I happen to agree that $1 billion spent on transportation infrastructure will have a very, very high return. I bet Jack Wells believes that also. But we need an argument why it is better to spend that $1 billion on transportation rather than on education (which will create teacher jobs) or health care (which will create medical jobs) or military stuff (which will create jobs for assembly line workers).
September 17th, 2008 at 1:00 pm
The argument for spending on infrastructure during a downturn is a straightforward economic argument. What is needed during a downturn is spending that will create jobs. However, if the stimulus is successful, it will be followed by an upturn, and if very successful will be followed by a strong upturn … when the risk will not be unemployment but demand-pull inflation. Spending now on infrastructure investment that expands national productive capacity reduces the risk of demand-pull inflation during the recovery.
In the branch of our profession that worships at the alter of the non-existent network of perfectly competitive markets including a physically impossible level of foresight, the argument is that left to its own devices, the market system will find those opportunities for productive investment on its own.

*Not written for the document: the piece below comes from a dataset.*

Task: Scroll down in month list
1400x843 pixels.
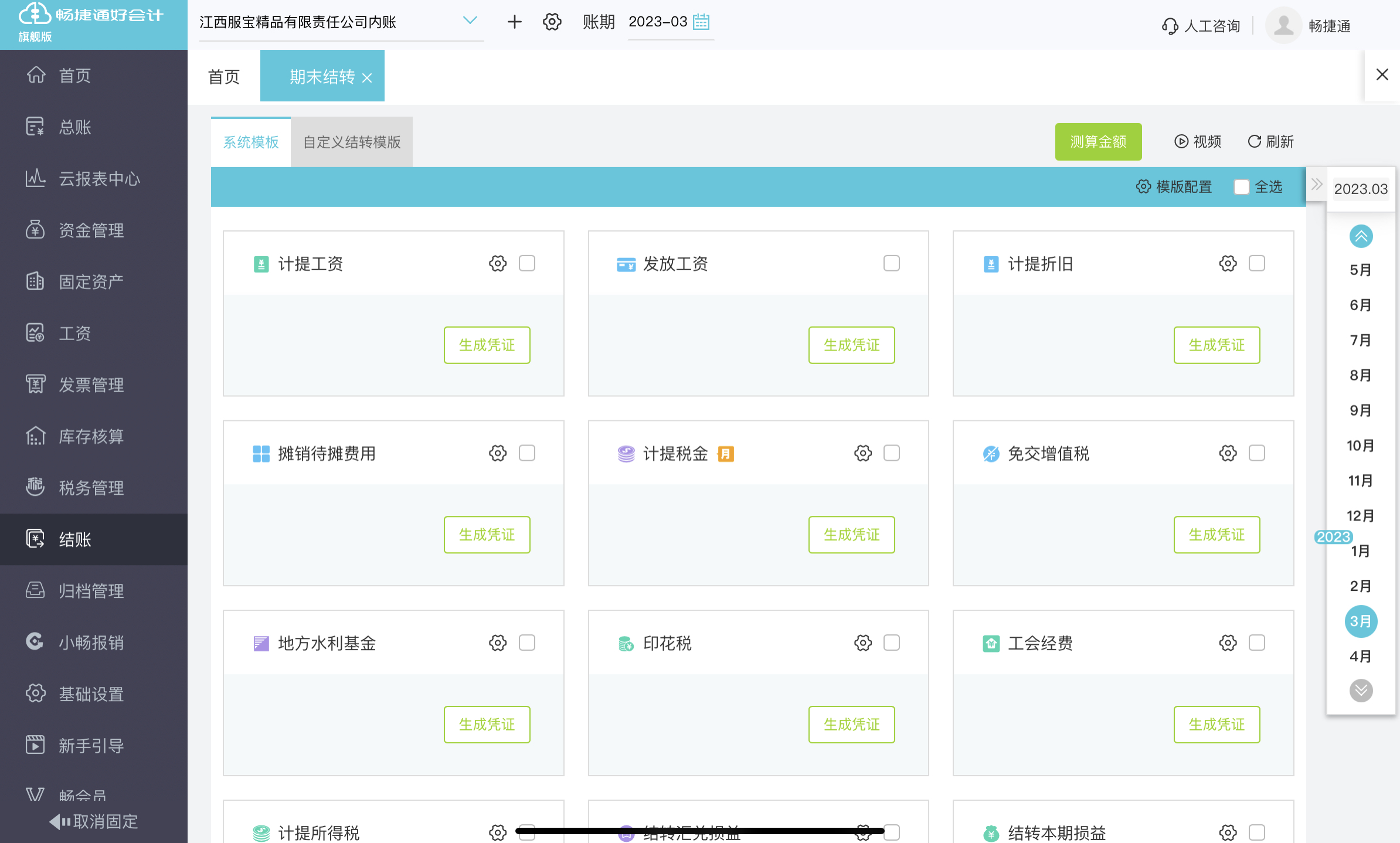Action: click(1361, 691)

Since, however, that line of argument may be unpopular in the face of a number of extremely dramatic real world examples of how far from that idealized system we really are, then from the case of the DOT economist we are considering, the second-best is to argue against government investment in infrastructure with a pile of non-sequiters and hope nobody notices that you are answering a series of questions that the situation is not posing, and ignoring the questions that the situation raises.
As to
… most of those jobs are, if justified, justified on an ongoing basis, and if not justified on an ongoing basis, inferior to public investment that is complementary to future private investment.
And to the extent that expansion of teacher jobs are created by measures to allow the unemployed to pursue retraining, they need to be complemented by measures that will promote the development of the better paying jobs that those unemployed will be training for.